Finland has announced it will withdraw from the Ottawa Convention, an international agreement banning the production and use of anti-personnel landmines.

On April 1, Finnish Prime Minister Petteri Orpo of the Conservative NCP party made the decision public.

The country would also significantly increase its spending on defence, the Finnish finance minister said.

“Finland is not currently facing an immediate military threat. Withdrawing from the Ottawa Convention will give us the possibility to prepare for the changes in the security environment in a more versatile way,” Orpo said.

“The most important goals of Finland’s foreign and security policy are to safeguard Finland’s independence and territorial integrity, to avoid becoming involved in a military conflict and to ensure the safety, security and wellbeing of the people of Finland,” he added.

Finance minister Riikka Purra, of the right-wing Finns party, also announced on April 1 that Finland would increase its defence spending to 3 per cent of GDP by 2029, up from 2.4 per cent in 2024.

Previously, the Finnish defence ministry had stated in a report that anti-personnel mines were well suited for Finland’s national defence as they enabled an advance of attackers to be slowed, minimising the home country’s casualties.

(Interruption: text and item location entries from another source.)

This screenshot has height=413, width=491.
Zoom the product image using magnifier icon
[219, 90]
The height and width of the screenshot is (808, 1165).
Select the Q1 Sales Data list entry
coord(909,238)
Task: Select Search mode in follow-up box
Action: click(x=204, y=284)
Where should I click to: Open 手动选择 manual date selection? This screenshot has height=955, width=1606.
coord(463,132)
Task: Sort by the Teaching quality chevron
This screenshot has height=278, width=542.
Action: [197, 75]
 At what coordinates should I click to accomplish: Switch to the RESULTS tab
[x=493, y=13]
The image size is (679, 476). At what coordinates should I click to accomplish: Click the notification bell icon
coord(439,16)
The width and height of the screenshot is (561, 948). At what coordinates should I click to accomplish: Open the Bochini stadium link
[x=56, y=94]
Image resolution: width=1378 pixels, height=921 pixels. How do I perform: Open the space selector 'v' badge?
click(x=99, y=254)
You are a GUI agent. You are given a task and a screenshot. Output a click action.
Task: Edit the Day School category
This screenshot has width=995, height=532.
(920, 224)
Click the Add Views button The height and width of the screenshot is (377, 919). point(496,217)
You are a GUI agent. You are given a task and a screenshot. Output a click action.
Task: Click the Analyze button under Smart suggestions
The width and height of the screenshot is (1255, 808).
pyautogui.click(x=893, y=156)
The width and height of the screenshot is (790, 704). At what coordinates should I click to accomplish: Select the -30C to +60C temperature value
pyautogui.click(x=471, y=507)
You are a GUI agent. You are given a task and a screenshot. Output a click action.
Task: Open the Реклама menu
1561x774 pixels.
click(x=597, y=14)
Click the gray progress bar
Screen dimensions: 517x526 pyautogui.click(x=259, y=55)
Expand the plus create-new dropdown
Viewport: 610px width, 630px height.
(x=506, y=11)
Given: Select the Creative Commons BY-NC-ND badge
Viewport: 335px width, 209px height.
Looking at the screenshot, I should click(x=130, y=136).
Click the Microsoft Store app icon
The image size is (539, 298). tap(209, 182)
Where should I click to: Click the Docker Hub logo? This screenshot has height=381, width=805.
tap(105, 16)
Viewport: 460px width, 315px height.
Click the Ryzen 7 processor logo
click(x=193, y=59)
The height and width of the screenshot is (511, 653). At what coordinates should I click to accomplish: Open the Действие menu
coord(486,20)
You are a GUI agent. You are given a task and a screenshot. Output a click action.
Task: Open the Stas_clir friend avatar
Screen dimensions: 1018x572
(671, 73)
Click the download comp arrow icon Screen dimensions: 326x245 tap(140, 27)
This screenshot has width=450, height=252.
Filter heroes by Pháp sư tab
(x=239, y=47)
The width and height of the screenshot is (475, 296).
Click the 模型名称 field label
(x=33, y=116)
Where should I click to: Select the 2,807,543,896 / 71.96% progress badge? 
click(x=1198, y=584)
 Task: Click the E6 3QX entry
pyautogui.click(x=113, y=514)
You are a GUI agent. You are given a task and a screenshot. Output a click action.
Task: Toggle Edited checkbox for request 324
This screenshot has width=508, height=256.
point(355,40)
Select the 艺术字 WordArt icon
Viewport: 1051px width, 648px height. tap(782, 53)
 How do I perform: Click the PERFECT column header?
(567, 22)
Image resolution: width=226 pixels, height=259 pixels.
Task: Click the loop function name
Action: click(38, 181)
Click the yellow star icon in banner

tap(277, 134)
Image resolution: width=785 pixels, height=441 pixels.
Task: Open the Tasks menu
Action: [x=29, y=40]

The report also stressed the mines were simple to produce and operate and could be easily used by Finnish conscript soldiers.

The Ottawa Convention, or Convention on the Prohibition of the Use, Stockpiling, Production and Transfer of Anti-Personnel Mines and on their Destruction, was a 1997 treaty and signed by 165 countries as of April 2025.

Signatory States vowed to refrain from using or developing anti-personnel mines and to ensure the destruction of existing stockpiles.

The convention referred to mines designed to detonate in the presence of or contact with a person but did not include anti-vehicle mines.

All European Union member states have signed the treaty, while Russia, the US China, India and Pakistan were among those who have not. Finland signed the convention in 2012, the last EU member state to do so.

In March 2025, Poland and the three Baltic States of Estonia, Latvia and Lithuania had announced they were backing out of the Ottawa Convention – subject to approval from the countries’ legislative bodies.

Latvian defence minister Andris Spruds said at the time it was necessary to prepare for the possibility that Russia would continue to pose a threat to the region, regardless of how the war in Ukraine developed.